Provided passage:
BZ: He was ahead of the curve.

I’d like to think our little family is. Then I started going to things like Champs Trade Shows. And when medical cannabis started emerging, I worked with the then-governor of Pennsylvania to bring medical marijuana to the state.

But before that, I had a rather large, multi-state transportation company called Diamond. I had 12 locations up and down the East Coast.

BZ: What were you transporting?

We did same-date, time-critical delivery. Some of my clients were large pharmaceutical distributors like Cardinal Health  so I understand the compliance and the necessity for handling schedule one narcotics, etcetera. We would also move lab rats that were [valued at] $20,000. We would do all kinds of deliveries like body parts, eyeballs, kidneys.

BZ: Organ transplants?


BZ: How much ice do you need to transport organs? A lot, right?

What you will do:
Repeat the stretch of the interview from "But before that, I" through "parts, eyeballs, kidneys." word for word. The data that comes after this interview is separate material.

Supplied records:

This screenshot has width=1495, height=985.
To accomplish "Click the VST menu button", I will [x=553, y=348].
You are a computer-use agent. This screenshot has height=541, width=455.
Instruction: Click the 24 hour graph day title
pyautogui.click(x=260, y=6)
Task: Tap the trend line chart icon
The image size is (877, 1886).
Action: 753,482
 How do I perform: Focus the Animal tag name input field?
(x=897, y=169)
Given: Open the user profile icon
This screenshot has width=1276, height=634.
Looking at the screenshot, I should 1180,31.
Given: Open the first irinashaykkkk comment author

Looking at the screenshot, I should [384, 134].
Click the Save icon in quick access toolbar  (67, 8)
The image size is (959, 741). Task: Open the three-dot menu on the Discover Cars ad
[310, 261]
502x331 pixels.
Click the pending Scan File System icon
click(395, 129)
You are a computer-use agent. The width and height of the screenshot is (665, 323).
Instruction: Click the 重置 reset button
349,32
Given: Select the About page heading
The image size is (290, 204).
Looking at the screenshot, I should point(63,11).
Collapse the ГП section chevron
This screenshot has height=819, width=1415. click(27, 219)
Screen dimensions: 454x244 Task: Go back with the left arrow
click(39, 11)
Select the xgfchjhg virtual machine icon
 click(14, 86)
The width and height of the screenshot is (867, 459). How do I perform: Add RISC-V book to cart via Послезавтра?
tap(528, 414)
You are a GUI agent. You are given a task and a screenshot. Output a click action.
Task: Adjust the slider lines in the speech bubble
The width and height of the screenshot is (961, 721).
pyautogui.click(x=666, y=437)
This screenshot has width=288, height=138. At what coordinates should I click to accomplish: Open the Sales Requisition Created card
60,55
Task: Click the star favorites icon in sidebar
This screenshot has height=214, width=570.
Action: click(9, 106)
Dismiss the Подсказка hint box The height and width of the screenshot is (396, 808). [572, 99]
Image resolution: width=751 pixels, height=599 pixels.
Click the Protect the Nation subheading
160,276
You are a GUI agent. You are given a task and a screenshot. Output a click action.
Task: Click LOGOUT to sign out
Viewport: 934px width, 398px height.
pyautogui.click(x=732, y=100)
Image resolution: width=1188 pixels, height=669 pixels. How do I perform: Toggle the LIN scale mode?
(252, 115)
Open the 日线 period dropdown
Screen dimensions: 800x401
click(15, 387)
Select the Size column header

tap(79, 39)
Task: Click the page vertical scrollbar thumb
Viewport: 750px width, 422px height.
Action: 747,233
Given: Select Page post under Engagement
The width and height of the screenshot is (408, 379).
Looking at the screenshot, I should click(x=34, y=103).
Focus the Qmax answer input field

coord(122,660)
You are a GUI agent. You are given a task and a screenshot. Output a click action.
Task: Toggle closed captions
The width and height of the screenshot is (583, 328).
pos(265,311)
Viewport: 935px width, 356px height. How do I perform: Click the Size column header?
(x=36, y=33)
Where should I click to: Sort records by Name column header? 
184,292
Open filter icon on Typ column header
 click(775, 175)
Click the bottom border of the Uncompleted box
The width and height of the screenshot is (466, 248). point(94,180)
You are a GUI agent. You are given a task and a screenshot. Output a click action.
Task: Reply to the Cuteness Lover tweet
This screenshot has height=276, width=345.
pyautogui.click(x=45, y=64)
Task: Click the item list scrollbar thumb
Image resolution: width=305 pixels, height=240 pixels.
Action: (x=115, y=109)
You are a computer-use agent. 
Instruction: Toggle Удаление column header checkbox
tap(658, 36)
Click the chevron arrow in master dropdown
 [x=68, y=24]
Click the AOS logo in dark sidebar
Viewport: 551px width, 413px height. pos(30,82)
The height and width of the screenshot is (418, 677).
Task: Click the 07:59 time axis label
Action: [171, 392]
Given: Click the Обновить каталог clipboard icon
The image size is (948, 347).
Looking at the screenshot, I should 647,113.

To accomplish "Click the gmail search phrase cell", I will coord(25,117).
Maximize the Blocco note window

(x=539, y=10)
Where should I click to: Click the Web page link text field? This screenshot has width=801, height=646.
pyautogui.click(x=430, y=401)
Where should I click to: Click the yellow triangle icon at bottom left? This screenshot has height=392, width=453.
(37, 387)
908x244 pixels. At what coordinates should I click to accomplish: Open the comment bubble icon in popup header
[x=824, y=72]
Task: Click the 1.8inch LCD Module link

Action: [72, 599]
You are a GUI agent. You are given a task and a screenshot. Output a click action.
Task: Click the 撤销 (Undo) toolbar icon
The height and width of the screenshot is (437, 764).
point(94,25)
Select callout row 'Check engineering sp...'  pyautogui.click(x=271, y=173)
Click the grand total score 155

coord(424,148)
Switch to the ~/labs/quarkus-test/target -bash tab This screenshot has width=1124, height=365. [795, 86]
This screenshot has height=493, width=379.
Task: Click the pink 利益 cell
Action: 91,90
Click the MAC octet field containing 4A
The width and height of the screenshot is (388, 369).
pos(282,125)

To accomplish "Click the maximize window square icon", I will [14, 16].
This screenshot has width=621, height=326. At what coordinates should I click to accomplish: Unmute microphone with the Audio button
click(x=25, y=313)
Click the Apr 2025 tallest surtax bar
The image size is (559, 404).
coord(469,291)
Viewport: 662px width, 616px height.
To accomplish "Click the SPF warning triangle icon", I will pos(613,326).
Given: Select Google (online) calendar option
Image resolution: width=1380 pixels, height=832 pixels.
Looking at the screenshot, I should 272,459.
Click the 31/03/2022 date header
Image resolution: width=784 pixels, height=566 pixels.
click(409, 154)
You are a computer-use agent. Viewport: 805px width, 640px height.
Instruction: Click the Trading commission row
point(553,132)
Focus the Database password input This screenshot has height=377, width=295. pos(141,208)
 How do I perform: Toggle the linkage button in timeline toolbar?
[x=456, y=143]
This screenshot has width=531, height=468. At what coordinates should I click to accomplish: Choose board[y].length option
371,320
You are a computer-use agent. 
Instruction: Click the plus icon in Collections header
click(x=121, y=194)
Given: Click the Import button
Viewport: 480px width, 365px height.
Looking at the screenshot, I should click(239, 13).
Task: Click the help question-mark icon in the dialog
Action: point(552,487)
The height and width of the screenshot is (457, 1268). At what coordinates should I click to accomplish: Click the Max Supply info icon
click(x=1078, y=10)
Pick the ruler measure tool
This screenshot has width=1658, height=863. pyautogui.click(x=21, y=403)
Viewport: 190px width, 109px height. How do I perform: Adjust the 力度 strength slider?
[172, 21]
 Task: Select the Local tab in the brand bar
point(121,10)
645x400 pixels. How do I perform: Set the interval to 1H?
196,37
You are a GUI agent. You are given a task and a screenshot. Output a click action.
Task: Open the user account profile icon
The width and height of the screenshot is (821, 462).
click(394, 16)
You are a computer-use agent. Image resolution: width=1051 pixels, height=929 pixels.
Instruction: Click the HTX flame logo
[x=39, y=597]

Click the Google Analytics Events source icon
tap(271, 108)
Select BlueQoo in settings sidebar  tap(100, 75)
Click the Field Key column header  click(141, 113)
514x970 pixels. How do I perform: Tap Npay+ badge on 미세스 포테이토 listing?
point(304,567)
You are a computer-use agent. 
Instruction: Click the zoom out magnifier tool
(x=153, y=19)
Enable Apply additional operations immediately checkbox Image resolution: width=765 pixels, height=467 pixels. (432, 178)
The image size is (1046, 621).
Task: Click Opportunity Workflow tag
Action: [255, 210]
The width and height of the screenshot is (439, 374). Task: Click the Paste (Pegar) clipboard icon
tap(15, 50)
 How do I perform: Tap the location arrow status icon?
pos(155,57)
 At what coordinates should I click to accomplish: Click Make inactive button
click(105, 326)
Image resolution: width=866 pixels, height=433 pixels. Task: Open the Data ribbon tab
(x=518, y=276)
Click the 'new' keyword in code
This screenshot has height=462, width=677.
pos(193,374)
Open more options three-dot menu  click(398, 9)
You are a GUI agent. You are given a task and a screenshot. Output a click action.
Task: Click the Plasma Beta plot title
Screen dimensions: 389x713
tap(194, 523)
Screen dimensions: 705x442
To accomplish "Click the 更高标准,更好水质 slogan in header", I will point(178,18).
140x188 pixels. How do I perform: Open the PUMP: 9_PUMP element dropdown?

Result:
But before that, I had a rather large, multi-state transportation company called Diamond. I had 12 locations up and down the East Coast.

BZ: What were you transporting?

We did same-date, time-critical delivery. Some of my clients were large pharmaceutical distributors like Cardinal Health  so I understand the compliance and the necessity for handling schedule one narcotics, etcetera. We would also move lab rats that were [valued at] $20,000. We would do all kinds of deliveries like body parts, eyeballs, kidneys.